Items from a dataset
::::::::

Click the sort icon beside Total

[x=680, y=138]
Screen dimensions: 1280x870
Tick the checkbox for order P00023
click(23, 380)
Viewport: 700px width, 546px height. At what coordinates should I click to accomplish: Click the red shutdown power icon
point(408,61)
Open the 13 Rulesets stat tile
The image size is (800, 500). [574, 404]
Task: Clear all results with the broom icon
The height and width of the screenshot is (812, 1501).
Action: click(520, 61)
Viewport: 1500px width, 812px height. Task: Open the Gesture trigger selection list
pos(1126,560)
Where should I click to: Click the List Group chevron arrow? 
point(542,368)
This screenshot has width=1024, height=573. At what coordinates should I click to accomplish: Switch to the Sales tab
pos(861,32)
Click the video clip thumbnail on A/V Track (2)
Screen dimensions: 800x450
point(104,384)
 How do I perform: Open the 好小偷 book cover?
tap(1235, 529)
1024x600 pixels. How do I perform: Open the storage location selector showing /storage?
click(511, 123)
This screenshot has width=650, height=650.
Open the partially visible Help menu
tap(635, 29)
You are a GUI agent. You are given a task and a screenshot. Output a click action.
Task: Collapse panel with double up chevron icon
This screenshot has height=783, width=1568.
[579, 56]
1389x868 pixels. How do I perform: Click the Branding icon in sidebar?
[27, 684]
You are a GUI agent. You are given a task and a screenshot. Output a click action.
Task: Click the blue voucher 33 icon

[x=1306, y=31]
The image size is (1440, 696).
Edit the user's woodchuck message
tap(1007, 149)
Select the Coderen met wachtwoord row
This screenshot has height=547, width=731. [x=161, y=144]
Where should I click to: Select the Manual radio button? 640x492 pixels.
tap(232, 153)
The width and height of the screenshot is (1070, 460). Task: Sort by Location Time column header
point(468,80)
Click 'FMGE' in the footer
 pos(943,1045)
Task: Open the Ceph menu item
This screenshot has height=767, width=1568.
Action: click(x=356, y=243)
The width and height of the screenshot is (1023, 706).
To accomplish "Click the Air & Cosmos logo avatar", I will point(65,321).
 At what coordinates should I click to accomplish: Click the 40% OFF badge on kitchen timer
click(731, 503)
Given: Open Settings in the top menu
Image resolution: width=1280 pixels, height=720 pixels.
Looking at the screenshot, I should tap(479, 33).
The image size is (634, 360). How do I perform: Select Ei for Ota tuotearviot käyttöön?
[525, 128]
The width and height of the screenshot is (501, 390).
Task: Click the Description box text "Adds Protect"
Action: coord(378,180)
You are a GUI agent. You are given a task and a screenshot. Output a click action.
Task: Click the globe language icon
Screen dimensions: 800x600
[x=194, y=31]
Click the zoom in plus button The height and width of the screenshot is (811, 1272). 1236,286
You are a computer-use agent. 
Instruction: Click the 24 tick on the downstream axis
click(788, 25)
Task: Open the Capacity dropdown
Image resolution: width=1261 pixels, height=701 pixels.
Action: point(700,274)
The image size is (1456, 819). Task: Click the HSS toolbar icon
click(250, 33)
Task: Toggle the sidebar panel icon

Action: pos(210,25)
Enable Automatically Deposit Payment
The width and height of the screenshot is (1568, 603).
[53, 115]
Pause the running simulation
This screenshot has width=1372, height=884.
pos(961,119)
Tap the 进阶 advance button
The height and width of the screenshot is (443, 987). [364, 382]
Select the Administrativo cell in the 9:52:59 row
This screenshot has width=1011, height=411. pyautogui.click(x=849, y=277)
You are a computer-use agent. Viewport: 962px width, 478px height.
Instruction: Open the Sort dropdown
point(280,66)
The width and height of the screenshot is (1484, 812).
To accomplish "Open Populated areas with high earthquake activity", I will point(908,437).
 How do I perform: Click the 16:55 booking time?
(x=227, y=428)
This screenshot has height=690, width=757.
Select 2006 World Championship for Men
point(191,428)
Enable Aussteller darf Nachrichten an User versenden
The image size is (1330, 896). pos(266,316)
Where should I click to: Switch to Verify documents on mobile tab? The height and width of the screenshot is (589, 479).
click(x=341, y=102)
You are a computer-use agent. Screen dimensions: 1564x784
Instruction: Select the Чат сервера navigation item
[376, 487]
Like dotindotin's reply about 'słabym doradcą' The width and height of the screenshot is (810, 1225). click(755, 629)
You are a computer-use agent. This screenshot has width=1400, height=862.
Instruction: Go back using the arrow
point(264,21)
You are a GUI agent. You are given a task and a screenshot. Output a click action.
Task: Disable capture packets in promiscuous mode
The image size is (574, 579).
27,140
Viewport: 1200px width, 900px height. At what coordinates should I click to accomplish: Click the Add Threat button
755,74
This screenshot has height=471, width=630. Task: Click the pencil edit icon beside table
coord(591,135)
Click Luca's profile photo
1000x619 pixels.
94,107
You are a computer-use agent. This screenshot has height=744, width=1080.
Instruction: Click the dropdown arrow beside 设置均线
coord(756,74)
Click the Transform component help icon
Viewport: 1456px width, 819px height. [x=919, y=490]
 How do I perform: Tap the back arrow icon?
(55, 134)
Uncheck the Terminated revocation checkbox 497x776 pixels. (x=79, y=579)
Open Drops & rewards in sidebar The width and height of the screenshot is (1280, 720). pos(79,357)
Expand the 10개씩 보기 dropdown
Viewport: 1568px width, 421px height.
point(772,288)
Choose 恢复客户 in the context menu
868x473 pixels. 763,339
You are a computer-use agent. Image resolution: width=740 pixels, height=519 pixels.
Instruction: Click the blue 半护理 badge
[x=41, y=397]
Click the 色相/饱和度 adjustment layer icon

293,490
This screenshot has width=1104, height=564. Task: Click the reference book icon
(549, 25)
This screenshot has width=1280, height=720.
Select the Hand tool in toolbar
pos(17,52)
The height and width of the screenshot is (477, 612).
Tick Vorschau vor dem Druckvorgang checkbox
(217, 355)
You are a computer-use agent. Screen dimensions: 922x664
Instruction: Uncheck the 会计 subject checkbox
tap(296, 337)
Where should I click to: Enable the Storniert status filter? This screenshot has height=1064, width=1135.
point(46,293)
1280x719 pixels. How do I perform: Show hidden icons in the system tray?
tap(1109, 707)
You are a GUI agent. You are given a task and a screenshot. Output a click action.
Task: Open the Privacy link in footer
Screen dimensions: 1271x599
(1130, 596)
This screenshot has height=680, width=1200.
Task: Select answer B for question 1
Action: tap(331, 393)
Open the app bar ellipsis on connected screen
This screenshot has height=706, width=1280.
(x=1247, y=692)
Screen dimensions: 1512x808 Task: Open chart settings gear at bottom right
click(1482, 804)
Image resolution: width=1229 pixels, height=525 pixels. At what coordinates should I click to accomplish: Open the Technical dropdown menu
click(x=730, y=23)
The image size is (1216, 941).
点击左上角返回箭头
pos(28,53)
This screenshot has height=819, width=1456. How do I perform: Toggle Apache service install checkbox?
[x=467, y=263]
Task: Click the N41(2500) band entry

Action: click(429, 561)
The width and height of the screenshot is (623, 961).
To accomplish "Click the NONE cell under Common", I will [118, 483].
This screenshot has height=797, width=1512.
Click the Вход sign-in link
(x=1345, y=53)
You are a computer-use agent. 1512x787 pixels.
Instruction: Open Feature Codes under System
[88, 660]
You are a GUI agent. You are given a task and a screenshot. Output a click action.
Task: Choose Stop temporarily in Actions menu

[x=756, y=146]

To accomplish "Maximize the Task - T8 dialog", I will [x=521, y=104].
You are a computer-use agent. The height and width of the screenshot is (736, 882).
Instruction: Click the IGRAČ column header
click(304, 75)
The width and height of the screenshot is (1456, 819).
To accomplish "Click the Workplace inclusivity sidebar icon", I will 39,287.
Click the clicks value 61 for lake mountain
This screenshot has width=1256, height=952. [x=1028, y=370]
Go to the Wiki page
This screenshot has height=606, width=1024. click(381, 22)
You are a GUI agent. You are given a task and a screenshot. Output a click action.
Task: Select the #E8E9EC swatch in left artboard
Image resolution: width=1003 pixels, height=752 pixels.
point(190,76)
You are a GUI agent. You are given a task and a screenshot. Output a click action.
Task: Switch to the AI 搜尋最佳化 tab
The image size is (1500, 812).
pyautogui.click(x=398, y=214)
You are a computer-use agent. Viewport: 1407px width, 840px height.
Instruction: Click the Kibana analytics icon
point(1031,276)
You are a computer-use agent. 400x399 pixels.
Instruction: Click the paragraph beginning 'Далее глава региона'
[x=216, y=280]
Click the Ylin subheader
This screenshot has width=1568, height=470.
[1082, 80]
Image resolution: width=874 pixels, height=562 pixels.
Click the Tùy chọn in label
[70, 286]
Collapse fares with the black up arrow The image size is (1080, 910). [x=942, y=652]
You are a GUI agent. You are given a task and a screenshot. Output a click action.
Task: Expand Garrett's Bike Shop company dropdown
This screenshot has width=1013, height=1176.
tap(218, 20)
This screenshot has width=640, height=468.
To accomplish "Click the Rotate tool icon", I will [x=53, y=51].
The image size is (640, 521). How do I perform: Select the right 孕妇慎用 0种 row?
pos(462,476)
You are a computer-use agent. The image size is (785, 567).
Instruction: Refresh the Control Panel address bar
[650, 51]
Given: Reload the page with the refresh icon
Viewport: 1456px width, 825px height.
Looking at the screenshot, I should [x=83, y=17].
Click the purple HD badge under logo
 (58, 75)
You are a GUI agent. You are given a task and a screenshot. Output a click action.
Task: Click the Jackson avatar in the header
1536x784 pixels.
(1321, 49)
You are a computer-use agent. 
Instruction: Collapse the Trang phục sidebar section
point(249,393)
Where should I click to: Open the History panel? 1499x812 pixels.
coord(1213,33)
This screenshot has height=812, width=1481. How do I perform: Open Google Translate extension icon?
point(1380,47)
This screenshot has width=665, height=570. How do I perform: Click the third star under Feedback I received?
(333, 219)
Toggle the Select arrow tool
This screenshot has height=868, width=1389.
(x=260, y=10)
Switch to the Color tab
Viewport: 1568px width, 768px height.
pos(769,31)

::::::::

§ **Work to do**:
Can you put everything from the line containing "Task: Open the Capacity dropdown" down to the line containing "(x=227, y=428)", both lines included, into a numbered list and drop any blank lines?

§ **Finished task**:
1. Task: Open the Capacity dropdown
2. Image resolution: width=1261 pixels, height=701 pixels.
3. Action: point(700,274)
4. The image size is (1456, 819). Task: Click the HSS toolbar icon
5. click(250, 33)
6. Task: Toggle the sidebar panel icon
7. Action: pos(210,25)
8. Enable Automatically Deposit Payment
9. The width and height of the screenshot is (1568, 603).
10. [53, 115]
11. Pause the running simulation
12. This screenshot has width=1372, height=884.
13. pos(961,119)
14. Tap the 进阶 advance button
15. The height and width of the screenshot is (443, 987). [364, 382]
16. Select the Administrativo cell in the 9:52:59 row
17. This screenshot has width=1011, height=411. pyautogui.click(x=849, y=277)
18. You are a computer-use agent. Viewport: 962px width, 478px height.
19. Instruction: Open the Sort dropdown
20. point(280,66)
21. The width and height of the screenshot is (1484, 812).
22. To accomplish "Open Populated areas with high earthquake activity", I will point(908,437).
23.  How do I perform: Click the 16:55 booking time?
24. (x=227, y=428)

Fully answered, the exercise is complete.